His response to President Trump’s tweets was very profound, “This is a very divisive comment. We are all Americans. We have equal rights granted to us by our constitution. Thank God the constitution is a very short document. Yet, it is a very powerful document that stood the test of time for 243 years and counting.”
There is a saying that history doesn’t always repeat itself, but it often rhymes. I am finishing a fascinating book “The History of America in 100 Maps,” which traces the country from the 1400s to today. One of the maps shows the enormous influx of poor, uneducated immigrants in the 1840s, primarily from Germany and Ireland. The estimate is that 4 million came from those two countries in the 1840s when the population of the USA in 1850 was only 23 million, so accounted for about 17% of the population. Today that would be the equivalent of 60 million new immigrants, rather than the 10 million estimated to have arrived in the last decade.
Here is a quote from the book:
“German and Irish immigrants faced severe and ugly discrimination in the 1850s. Large concentrations of the Irish in urban areas sparked sharp resistance from native-born whites who feared competition for jobs as well as the influence of Catholicism in a largely Protestant culture. For a few years anti-immigrant sentiment was as powerful a political force as opposition to slavery.”
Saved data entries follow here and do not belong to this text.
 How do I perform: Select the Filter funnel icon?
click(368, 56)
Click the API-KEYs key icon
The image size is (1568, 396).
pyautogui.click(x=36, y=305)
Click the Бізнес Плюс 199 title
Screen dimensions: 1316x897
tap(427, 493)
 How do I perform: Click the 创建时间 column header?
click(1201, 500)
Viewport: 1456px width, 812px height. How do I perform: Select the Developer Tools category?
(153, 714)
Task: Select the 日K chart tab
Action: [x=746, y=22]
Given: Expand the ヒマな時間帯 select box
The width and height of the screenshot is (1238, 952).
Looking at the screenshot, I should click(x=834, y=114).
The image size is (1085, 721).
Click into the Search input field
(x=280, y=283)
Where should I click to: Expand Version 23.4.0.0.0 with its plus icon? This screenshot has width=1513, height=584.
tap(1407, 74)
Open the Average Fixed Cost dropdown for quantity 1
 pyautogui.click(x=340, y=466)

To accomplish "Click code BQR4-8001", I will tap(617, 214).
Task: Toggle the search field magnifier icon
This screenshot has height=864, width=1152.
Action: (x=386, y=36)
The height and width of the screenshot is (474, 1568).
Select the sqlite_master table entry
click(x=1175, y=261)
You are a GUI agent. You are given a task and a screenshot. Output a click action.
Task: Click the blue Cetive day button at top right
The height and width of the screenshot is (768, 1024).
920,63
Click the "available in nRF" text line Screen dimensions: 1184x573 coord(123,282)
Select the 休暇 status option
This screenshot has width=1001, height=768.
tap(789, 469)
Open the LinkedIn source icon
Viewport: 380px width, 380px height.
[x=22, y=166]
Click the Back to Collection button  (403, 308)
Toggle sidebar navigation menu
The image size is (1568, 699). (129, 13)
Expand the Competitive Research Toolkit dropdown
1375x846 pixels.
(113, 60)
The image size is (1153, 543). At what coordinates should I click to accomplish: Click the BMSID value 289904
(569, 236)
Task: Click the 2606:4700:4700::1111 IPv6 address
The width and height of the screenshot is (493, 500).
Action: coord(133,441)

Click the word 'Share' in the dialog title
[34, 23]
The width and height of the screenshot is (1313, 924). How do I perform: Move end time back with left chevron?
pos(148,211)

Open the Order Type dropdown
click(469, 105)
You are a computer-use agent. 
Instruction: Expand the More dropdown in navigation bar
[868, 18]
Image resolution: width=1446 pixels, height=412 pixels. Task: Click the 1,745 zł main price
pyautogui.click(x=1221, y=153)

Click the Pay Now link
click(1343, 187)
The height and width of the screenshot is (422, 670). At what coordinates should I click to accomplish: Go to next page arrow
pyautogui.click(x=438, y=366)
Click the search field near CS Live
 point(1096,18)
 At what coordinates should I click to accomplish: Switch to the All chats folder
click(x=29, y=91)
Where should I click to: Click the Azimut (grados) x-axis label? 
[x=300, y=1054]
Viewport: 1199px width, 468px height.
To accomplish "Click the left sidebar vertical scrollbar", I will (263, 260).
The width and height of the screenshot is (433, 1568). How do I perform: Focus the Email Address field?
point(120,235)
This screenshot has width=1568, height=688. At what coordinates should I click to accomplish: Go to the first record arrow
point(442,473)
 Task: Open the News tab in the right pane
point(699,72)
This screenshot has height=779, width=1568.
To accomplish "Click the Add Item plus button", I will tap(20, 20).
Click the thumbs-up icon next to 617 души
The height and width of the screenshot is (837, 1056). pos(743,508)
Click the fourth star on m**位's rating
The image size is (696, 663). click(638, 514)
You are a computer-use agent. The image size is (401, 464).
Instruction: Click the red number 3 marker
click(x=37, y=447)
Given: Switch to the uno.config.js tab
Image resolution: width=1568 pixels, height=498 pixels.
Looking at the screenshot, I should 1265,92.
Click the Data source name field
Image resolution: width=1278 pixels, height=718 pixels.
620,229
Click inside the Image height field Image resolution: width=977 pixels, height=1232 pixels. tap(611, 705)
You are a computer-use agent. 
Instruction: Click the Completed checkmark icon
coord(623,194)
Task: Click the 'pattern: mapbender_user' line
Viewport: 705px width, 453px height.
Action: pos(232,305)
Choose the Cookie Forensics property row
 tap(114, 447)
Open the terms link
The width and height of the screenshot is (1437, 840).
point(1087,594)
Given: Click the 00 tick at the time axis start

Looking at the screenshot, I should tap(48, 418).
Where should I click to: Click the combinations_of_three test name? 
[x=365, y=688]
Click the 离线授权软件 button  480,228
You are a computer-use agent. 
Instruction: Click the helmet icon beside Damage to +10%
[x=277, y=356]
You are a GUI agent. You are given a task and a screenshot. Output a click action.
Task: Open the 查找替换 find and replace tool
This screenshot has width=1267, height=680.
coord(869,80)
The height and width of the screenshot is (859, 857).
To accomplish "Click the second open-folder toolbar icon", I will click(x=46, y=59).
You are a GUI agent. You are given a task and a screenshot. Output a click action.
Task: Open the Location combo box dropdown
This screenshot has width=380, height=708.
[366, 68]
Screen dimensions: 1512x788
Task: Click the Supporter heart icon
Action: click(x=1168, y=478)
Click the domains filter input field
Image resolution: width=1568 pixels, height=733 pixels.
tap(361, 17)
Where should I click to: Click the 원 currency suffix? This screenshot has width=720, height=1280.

Teutopolis, where my ancestors settled during that period, was a very closed community, constrained by ethnicity, language and religion. That contrasts greatly from most immigrant communities today. German was the main language for several generations in T-Town. One of the most read newspaper in the county was the Effingham Volksblatt, a German language newspaper started by Adalbert Gravenhorst. From what I could find out, its circulation was about 900 compared to 500 for other local newspapers at the time. It published until sometime during WWI.
My mother and grandmother used to speak about the discrimination that they heard of during that time, against the German immigrants of T-Town. It was something that resonated with Mom and Dad, so much so that they hosted several black guests at our home, who could not stay in hotels in the county, because Effingham at the time was a “Sundown Town,” blacks and other minorities were not allowed in the county after dark. For their kindness, Mom and Dad were harassed with anonymous phone calls and the placing of a “For Sale” sign in their front lawn one morning.
America is great because we are a melting pot, that was willing to take in Catholics, even ones who tended to drink too much beer, and spoke a strange language. Their descendants have turned into some outstanding citizens, just as the descendants of today’s immigrants will do likewise. History does repeat itself, over and over.
One advantage that our ancestors had was that they had presidents who were largely trying to unify the country, trying to make it better. They were not burdened with a president who was urging them to return to where they came from.